S. Freud'un psikobiyolojik kişilik kavramı. S. Freud'un psikanaliz teorisi, insanın temelde biyolojik bir varlık olduğunu ve tüm faaliyetlerinin, bedensel ihtiyaçlar tarafından üretilen ve arzular şeklinde ifade edilen içgüdülerini (ve özellikle cinsel olanları) tatmin etmek için içsel bir dürtü tarafından yönlendirildiğini ve organize edildiğini göstermektedir. . Ancak organizasyonundaki toplum, bireyin davranışında bilinçdışının baskınlığını sınırlayan, memnuniyetsizliğe ve zihinsel bozukluğa yol açabilecek sosyal normlara, ilkelere ve kurallara dayanmaktadır. Dolayısıyla Freud'a göre içgüdüler entropi ilkesine tabidir. enerji sistemi dinamik dengeyi korumaya çalışır, yani. enerji hiçbir yerde kaybolmaz, ancak basitçe diğer türlerine dönüşür, sonuç olarak kişi, reddedilen bir sevgi duygusu karşılığında saldırganlığın bir tezahürünü elde edebilir.

Freud kişilik yapısına üç seviye kattı: İd (“O”), Ego (“Ben”) ve Süperego (“Süperego”).
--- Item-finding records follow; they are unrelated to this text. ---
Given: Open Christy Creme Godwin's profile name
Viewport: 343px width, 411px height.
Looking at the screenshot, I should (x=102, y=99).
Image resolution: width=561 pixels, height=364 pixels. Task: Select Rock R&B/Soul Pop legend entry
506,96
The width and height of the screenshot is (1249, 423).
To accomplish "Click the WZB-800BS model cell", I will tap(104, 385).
Üst - İd ("O") - bu ortam tamamen bilinçdışıdır, kişiliğin ilkel, içgüdüsel ve doğuştan gelen yönlerini ifade eder ve özellikle cinsel ve saldırgan dürtüler tarafından üretilen psişik enerjinin anında boşaltılmasını ifade eder.
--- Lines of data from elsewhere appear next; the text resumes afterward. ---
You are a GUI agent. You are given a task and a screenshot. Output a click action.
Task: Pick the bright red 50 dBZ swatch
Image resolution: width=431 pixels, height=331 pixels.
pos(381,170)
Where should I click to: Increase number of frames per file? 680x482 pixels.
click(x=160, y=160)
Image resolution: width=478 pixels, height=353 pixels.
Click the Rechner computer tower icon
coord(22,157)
Orta - Ego (“I”) karar vermekten sorumlu zihinsel aygıtın bir bileşenidir. Bu, kişiliğin “yürütme” organı ve entelektüel süreçlerin alanıdır.

Alt - Süperego (“Süper Ego”) - bunlar içselleştirilmiş sosyal normlar ve “sosyalleşme” sürecinde elde edilen davranış standartlarıdır. Süperego, sosyal olarak kınanan dürtüleri tamamen engellemeye çalışır ve kimliğin tarafları, kişiyi düşüncelerde, sözlerde ve eylemlerde mutlak mükemmelliğe yönlendirmeye çalışır. (Bakınız: Ansiklopedik Sosyoloji Sözlüğü. - M., 1995. - S. 614).

Kişilikle ilgili başka kavramlar da var. Dolayısıyla B. Skinner ve J. Homans tarafından önerilen davranışsal (davranışçı) kavram, kişiliği çeşitli uyaranlara verilen tepkiler sistemi olarak kabul eder.

SOSYAL SİSTEM

DERS 7.

SOSYO-EKONOMİK BİLİMLER:

1. Sosyal sistem.

2. Sosyolojinin temel kavramları.

3. Temel sosyo-ekonomik teoriler.

Sistem- (Yunan sisteminden - parçalardan oluşan bir bütün; bağlantı), birbirleriyle ilişki ve bağlantı içinde olan, belirli bir bütünlük, birlik oluşturan bir dizi unsur. Uzun bir tarihsel evrim geçiren “sistem” kavramı, 20. yüzyılın ortalarından itibaren felsefi, metodolojik ve özel bilimsel kavramların temel kavramlarından biri haline geldi. Modern bilimsel ve teknik bilgide, çeşitli türdeki sistemlerin araştırılması ve tasarımı ile ilgili problemlerin geliştirilmesi, sistematik yaklaşım, genel sistem teorisi, çeşitli özel sistem teorileri, sibernetik, sistem mühendisliği, sistem analizi vb.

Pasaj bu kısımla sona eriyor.